Mateo soltó una carcajada.

—¡Es una idea, fíjese…!

Capítulo LVIII

Cosme Vila, en Moscú, ignoraba que Mateo y el capitán Sandoval estuvieran maquinando llegar a la capital soviética y rescatarlo, a buen seguro con la intención de quemarlo vivo en la Rambla de Gerona; pero sabía que en España se había formado una División para luchar en el frente ruso. Y les había dicho a sus camaradas, los catalanes Soldevila y Puigvert, y al madrileño Ruano: «Eso no me gusta».

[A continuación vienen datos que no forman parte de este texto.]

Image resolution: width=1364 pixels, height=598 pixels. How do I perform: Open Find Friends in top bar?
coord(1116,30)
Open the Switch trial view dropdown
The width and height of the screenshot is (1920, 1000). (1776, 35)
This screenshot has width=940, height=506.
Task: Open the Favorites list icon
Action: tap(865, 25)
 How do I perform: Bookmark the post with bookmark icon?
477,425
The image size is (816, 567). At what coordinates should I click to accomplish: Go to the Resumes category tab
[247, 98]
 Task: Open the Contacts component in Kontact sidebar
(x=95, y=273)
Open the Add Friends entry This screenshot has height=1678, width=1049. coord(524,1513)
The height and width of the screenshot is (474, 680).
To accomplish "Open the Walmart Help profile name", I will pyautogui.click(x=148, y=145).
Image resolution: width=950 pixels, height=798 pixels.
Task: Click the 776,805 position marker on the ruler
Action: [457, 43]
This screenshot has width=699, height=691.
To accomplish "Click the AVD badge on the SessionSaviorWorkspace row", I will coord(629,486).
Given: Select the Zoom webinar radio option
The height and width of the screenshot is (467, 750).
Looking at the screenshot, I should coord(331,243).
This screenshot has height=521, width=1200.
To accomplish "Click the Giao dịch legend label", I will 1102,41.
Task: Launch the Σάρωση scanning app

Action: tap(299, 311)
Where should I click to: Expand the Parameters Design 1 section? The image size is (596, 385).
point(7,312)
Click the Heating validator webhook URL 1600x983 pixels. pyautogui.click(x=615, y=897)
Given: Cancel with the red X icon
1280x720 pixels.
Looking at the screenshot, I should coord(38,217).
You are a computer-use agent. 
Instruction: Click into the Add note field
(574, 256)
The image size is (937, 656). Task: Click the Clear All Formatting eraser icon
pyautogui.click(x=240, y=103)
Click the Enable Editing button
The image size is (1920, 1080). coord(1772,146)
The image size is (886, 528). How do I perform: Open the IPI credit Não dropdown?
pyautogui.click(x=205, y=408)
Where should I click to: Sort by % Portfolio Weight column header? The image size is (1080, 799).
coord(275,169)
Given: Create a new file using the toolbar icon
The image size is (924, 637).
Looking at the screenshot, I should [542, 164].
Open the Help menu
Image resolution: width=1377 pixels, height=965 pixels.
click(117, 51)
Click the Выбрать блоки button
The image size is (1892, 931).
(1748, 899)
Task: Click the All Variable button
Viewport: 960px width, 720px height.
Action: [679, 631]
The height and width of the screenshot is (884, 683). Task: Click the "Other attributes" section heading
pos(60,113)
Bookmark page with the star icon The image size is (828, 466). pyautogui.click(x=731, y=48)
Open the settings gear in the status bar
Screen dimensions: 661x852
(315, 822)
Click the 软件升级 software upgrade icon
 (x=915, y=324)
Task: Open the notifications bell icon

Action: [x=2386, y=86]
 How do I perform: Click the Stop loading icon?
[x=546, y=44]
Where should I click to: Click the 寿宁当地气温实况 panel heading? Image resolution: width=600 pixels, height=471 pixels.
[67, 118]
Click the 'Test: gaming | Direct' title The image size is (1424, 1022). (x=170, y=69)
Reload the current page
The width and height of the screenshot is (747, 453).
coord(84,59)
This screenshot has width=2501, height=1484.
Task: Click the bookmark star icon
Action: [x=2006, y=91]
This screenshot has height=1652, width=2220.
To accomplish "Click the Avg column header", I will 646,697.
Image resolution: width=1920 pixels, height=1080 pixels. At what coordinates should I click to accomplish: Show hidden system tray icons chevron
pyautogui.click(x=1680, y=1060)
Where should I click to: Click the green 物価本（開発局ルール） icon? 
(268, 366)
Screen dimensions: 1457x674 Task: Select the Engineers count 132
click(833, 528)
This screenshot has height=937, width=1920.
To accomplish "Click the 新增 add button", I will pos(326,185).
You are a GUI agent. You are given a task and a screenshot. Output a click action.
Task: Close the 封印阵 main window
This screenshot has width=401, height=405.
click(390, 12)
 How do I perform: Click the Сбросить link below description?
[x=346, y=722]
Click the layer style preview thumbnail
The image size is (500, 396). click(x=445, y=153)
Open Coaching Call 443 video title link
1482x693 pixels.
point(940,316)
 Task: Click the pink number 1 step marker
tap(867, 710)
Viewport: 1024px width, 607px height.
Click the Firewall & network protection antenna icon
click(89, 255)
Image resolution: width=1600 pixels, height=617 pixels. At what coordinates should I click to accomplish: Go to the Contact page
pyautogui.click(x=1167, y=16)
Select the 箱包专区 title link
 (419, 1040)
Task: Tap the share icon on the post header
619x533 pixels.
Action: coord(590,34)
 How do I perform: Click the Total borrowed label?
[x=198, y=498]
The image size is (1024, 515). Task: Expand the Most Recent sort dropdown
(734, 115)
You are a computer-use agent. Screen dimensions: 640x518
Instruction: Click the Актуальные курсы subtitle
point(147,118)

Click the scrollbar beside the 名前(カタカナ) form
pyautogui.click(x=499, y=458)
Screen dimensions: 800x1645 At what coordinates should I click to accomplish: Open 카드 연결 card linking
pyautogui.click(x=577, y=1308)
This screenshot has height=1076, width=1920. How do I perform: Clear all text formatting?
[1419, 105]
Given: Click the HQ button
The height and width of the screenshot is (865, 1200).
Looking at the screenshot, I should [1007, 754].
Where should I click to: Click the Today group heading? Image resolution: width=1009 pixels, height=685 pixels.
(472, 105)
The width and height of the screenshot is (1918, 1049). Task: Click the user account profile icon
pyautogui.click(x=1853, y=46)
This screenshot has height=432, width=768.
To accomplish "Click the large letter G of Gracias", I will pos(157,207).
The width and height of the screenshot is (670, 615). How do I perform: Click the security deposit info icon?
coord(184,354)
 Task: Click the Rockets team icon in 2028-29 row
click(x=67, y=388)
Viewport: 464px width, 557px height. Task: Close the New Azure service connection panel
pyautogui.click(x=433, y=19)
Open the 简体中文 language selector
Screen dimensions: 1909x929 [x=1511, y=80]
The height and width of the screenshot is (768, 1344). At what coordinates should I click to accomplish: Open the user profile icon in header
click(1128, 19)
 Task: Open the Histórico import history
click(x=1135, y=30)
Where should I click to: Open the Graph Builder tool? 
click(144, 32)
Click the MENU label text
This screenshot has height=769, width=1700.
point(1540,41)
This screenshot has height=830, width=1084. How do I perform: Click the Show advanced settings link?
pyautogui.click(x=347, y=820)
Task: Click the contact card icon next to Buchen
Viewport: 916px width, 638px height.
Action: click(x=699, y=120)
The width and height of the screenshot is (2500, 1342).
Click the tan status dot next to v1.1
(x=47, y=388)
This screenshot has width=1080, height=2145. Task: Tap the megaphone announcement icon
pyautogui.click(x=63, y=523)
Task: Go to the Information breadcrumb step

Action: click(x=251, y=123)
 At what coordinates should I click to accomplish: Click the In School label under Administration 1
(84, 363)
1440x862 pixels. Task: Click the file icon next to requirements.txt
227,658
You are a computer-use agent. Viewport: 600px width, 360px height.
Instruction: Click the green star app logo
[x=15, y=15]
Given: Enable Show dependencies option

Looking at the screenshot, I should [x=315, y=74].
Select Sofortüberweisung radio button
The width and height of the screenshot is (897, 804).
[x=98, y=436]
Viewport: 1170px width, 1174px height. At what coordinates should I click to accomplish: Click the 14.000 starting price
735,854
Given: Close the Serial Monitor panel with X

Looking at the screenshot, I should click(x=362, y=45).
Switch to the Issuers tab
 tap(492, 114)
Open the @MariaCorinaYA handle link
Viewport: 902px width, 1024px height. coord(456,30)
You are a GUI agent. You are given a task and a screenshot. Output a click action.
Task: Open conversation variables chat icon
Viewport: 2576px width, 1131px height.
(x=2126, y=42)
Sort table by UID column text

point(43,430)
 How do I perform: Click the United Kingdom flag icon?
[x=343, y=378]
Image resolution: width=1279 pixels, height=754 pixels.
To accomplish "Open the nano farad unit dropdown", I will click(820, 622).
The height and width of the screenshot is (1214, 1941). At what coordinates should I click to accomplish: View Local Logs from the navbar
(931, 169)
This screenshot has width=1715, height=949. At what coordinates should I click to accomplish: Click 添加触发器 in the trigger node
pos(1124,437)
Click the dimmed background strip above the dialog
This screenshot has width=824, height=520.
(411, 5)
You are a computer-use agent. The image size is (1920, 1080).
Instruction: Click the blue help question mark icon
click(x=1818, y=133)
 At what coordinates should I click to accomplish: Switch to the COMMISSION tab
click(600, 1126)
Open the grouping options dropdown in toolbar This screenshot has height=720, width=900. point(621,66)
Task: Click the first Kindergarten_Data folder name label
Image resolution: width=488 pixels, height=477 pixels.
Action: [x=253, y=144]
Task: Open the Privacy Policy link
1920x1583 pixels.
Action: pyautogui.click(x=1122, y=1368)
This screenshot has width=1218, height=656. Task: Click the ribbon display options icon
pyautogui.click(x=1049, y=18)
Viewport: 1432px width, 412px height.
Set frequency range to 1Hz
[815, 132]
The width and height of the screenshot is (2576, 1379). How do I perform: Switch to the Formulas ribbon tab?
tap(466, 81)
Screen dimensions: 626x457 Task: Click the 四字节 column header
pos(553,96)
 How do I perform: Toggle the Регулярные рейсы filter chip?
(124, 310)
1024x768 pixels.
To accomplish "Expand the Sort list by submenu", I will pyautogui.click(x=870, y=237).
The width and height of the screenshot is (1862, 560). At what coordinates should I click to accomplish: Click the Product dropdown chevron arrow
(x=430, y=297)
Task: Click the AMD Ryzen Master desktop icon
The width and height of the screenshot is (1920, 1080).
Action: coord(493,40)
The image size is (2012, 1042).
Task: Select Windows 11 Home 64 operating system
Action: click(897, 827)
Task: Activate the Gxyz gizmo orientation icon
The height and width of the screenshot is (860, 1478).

El ex jefe comunista gerundense habló así porque su desconcierto había sido también total al enterarse de que Alemania había declarado la guerra a Rusia. En la Escuela de Formación Política, a la que seguía asistiendo, las consignas de elogiar al III Reich, recibidas a raíz de la firma del pacto de no agresión germano-soviético, habían creado en Cosme Vila una suerte de automatismo. Cosme Vila, que, contrariamente a su mujer, empezaba ya a familiarizarse con el idioma ruso —todos los motes cariñosos que empleaba al dirigirse a su hijo eran motes rusos—, se había habituado a considerar que los grandes enemigos de Rusia eran, además de Franco, las democracias anglosajonas.